Annual music festival affirms hip-hop's political statement
Jan. 22, 2003
KALAMAZOO -- It's a bum rap.
Hip-hop and rap music, often maligned for their portraits of violence, drug use and mistreatment of women, actually make valuable political statements if people take the time to listen closely. That view is the basic premise of the Exposition VIII Minifest set for Friday and Saturday, Jan. 31-Feb. 1, on the campus of Western Michigan University.
The annual event takes place in the Dalton Center Recital Hall and will both educate and entertain audiences, blending lectures by guest speakers and high-energy performances by entertainers in the genre. Activities begin at 7:30 p.m. both nights and are free and open to the public.
Because of the high amount of criticism leveled at hip-hop from the mass media, clerics and women's organizations, uninitiated listeners stereotype the genre, says Dr. Benjamin Wilson, director of WMU's Africana Studies Program.

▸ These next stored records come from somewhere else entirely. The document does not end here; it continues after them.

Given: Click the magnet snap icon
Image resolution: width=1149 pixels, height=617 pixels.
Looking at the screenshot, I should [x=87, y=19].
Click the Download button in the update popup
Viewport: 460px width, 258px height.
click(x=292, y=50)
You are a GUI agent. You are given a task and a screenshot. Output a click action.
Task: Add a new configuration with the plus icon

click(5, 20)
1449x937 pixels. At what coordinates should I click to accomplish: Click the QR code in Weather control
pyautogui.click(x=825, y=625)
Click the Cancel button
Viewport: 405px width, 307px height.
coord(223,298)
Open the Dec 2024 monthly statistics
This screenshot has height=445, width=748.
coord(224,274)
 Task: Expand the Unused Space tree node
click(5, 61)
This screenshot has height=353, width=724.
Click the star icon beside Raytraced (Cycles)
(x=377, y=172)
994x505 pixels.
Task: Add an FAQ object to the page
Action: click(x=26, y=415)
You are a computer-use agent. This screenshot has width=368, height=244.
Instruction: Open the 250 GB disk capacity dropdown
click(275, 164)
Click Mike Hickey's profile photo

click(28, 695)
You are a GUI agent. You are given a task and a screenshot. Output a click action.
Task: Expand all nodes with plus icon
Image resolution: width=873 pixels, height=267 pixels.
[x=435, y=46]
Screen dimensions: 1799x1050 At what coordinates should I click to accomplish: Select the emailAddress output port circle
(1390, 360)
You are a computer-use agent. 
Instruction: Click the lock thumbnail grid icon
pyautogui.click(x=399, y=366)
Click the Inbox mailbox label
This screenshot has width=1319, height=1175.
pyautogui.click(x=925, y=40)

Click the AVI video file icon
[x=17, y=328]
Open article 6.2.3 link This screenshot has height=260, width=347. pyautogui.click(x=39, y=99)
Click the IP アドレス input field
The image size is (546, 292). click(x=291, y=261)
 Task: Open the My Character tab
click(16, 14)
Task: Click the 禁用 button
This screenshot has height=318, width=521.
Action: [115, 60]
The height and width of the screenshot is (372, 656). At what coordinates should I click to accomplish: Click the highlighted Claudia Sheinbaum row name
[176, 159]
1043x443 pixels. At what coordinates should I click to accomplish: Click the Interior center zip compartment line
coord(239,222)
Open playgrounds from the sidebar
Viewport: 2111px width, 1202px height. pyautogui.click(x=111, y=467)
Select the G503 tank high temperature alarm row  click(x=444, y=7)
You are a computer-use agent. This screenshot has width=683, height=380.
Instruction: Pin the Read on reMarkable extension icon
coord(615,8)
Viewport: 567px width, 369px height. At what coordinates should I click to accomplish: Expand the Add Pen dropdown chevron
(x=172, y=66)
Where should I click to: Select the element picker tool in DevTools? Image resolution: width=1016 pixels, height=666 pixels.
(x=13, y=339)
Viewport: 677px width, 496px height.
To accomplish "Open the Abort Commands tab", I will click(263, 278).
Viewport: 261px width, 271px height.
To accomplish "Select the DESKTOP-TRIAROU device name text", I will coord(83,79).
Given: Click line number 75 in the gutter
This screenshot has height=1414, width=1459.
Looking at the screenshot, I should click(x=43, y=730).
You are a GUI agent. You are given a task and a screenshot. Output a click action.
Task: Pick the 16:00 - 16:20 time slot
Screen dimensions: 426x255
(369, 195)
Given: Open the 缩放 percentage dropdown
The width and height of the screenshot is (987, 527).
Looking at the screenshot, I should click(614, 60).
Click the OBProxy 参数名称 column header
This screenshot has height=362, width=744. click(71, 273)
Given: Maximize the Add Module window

"One who does not listen to the genre assumes, based on the information supplied by the press, that hip-hop artists speak only of gangsterism, degradation of women, police brutality, drugs, et cetera," Wilson says. "These are topics that some performers rap about, but they do not represent the only forums for expression in this musical genre."
Wilson notes that in the early 1990s, hip-hop began to increase its presence on the "mainstream" music scene fueled, in part, by the arrival of the controversial form known as "gangsta" rap. Early practitioners included such artists as the Sugar Hill Gang, Dr. Dre and Snoop Doggy Dogg, and many questions arose about gangsta rap's lyrics. But, Wilson says, the style has come a long way since then.
"The problem with the complaints given was that they were being presented by people who knew very little or nothing about hip-hop," Wilson says. "The critics look at hip-hop as something that is corrupting the youth by glorifying negative aspects of urban street life.
"Certain rappers will tell anyone who argues with their style that they are 'telling it like it is.' Urban youth felt that the problems of inner-city life needed to be exposed, and through their music it was happening 24-7, whether in Los Angeles or New York City."
The intent of Expo VIII is to listen to and appreciate hip-hop from a black socio-political-historical and musical perspective. Lecturers will address how and why this cultural genre has become so controversial and threatening. Points that will be emphasized are: how the musical genre transcended international borders; how it has influenced the wigger philosophy and how it differs from Norman Mailer's beatniks of the 1950s; how the Sugar Hill Gang, The Last Poets and Richard Prior contributed to the development of hip-hop artists, both musicians and comedians; and the impact of hip-hop on the fashion industry and other big business sectors.
Lecturers include Dr. Melvin Peters, associate professor at Eastern Michigan University; Dr. Gwendolyn Pough, assistant professor at the University of Minnesota; and Dr. Horace Boyer, professor emeritus at the University of Massachusetts, Amherst.
Performing will be The Last Poets on Jan. 31 and the Josh Ampey Band on Feb. 1.
This is the 15th year for the popular minifestival, which coincides with Black History Month. Previous festivals have explored other African American musical forms, including jazz, blues, reggae and funk.